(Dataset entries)

▶

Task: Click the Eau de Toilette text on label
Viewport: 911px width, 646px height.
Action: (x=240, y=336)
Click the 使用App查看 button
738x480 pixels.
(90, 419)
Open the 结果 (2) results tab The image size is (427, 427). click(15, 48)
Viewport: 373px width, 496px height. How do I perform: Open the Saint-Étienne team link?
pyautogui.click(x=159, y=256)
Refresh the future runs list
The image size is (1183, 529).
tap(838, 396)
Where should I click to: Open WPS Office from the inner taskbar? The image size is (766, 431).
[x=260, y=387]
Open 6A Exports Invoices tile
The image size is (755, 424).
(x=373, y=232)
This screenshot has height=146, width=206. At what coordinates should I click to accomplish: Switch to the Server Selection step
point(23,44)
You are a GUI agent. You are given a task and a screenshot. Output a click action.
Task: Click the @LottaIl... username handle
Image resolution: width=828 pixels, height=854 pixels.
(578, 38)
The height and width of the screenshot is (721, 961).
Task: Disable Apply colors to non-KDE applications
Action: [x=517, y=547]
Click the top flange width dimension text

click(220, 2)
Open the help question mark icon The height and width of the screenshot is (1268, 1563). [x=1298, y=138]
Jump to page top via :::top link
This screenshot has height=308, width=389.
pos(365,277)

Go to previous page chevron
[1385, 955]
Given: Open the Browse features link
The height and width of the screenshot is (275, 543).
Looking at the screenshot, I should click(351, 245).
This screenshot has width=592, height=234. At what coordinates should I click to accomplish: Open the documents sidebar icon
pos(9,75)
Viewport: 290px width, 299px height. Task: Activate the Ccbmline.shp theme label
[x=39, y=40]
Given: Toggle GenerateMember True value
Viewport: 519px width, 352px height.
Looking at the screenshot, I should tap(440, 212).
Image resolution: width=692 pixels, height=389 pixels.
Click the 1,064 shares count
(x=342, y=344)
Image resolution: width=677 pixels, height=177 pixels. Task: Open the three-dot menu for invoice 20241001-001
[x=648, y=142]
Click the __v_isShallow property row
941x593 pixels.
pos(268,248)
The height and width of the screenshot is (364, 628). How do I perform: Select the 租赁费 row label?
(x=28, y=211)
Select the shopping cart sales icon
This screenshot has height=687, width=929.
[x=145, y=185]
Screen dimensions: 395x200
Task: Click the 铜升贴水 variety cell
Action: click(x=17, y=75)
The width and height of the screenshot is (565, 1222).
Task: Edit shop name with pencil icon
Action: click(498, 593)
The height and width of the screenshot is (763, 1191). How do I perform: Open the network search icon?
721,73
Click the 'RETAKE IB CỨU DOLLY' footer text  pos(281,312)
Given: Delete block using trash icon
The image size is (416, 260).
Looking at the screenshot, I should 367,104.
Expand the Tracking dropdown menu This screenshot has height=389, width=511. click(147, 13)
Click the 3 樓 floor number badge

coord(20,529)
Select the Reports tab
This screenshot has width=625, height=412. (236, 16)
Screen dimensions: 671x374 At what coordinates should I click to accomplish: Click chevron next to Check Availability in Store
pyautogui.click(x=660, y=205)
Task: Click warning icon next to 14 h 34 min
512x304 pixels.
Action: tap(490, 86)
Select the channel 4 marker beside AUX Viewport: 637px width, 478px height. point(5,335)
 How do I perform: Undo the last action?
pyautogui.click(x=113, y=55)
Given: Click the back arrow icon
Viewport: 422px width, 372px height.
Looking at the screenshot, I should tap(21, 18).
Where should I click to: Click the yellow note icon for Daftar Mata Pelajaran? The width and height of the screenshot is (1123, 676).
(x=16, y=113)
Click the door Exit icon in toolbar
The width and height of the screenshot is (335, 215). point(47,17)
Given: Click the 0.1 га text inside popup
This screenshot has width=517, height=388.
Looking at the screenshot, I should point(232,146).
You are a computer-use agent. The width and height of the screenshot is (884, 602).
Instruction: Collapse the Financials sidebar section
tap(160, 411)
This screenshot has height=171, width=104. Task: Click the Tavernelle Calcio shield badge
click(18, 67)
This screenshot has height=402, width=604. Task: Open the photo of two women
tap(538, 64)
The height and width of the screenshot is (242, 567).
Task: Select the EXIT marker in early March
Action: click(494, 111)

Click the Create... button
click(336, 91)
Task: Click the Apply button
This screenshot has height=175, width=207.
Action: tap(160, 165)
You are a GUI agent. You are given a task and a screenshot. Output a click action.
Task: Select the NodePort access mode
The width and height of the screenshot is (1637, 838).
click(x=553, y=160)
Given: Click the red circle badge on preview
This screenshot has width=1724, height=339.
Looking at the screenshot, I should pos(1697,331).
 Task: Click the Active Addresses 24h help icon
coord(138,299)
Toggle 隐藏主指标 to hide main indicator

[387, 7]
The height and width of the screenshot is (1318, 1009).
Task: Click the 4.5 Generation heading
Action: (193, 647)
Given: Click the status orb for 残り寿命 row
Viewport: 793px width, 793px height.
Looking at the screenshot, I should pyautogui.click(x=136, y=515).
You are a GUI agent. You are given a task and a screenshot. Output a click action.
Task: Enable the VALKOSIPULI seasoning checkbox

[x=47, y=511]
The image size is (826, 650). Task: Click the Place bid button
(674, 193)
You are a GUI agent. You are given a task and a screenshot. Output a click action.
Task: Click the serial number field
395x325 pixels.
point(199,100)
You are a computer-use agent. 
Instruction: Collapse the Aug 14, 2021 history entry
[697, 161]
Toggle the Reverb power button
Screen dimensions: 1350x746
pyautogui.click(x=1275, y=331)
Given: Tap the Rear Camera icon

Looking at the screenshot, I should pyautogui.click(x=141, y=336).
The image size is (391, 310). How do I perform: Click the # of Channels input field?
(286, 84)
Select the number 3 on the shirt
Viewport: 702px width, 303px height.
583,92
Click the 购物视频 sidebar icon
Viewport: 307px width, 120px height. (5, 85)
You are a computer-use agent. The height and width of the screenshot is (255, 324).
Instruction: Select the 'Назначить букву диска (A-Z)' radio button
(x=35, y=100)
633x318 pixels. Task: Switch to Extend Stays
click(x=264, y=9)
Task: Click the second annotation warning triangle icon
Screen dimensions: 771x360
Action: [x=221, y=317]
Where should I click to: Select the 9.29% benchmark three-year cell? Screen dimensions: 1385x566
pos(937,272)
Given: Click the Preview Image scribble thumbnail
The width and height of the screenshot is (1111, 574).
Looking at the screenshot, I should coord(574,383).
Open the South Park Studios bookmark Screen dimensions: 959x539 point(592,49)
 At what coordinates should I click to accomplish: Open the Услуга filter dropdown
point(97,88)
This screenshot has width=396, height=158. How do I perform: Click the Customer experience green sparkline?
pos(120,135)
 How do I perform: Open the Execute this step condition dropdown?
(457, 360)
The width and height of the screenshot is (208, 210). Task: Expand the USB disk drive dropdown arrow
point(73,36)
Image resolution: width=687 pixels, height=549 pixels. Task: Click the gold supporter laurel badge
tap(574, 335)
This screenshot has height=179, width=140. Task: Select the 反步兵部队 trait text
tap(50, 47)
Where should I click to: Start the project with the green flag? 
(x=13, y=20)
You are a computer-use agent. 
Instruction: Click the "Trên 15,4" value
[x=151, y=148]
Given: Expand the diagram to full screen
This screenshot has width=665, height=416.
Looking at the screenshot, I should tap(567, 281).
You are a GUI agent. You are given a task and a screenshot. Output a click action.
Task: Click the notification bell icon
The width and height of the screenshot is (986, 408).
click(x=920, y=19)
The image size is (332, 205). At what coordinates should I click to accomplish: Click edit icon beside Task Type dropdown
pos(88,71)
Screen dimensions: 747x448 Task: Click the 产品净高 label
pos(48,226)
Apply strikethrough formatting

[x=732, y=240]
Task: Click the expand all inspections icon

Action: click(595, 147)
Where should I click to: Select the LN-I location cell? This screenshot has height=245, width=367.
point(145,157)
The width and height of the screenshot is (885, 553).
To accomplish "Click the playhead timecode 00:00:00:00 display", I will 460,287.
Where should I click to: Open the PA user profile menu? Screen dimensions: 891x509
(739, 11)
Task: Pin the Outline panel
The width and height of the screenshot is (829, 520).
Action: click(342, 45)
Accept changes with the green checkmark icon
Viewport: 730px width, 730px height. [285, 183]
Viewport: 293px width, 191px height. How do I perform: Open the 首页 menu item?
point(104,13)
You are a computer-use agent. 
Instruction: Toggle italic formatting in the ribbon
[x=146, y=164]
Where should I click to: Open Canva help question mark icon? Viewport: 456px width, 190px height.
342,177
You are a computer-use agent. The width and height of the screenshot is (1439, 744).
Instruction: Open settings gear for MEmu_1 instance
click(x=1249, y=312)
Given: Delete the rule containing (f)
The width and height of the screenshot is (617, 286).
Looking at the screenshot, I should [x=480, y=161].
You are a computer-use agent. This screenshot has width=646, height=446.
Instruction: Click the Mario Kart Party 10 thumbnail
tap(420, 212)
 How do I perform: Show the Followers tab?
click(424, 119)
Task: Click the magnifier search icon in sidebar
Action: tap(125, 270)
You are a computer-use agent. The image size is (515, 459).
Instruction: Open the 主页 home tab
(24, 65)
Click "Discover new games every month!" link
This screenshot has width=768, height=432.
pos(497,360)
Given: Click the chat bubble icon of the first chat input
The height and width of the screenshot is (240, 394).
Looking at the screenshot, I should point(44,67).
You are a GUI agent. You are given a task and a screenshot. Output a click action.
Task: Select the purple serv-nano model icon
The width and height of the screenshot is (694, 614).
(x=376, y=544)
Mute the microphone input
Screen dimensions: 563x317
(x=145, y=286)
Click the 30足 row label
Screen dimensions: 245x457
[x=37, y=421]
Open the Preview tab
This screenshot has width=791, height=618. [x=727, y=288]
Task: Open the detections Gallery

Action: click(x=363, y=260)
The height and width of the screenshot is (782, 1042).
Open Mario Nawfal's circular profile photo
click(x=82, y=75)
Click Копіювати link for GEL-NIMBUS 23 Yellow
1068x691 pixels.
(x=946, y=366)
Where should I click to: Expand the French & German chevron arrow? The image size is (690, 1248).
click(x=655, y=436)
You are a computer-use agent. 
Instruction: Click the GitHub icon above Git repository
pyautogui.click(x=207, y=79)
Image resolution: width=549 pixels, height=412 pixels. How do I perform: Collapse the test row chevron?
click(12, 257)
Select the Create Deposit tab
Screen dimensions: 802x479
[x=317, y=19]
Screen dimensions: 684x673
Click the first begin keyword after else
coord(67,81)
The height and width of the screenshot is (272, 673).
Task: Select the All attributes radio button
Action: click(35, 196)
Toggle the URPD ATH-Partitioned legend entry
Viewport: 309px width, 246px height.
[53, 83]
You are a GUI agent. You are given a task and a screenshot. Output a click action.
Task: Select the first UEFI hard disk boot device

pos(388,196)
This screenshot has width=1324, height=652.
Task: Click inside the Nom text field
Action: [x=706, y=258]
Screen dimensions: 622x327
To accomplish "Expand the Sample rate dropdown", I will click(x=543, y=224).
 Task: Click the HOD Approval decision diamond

◀

Looking at the entries above, can you reproduce exactly the lines from the one that holds "This screenshot has width=592, height=234." through the one that holds "Given: Toggle GenerateMember True value", and only those?

This screenshot has width=592, height=234. At what coordinates should I click to accomplish: Open the documents sidebar icon
pos(9,75)
Viewport: 290px width, 299px height. Task: Activate the Ccbmline.shp theme label
[x=39, y=40]
Given: Toggle GenerateMember True value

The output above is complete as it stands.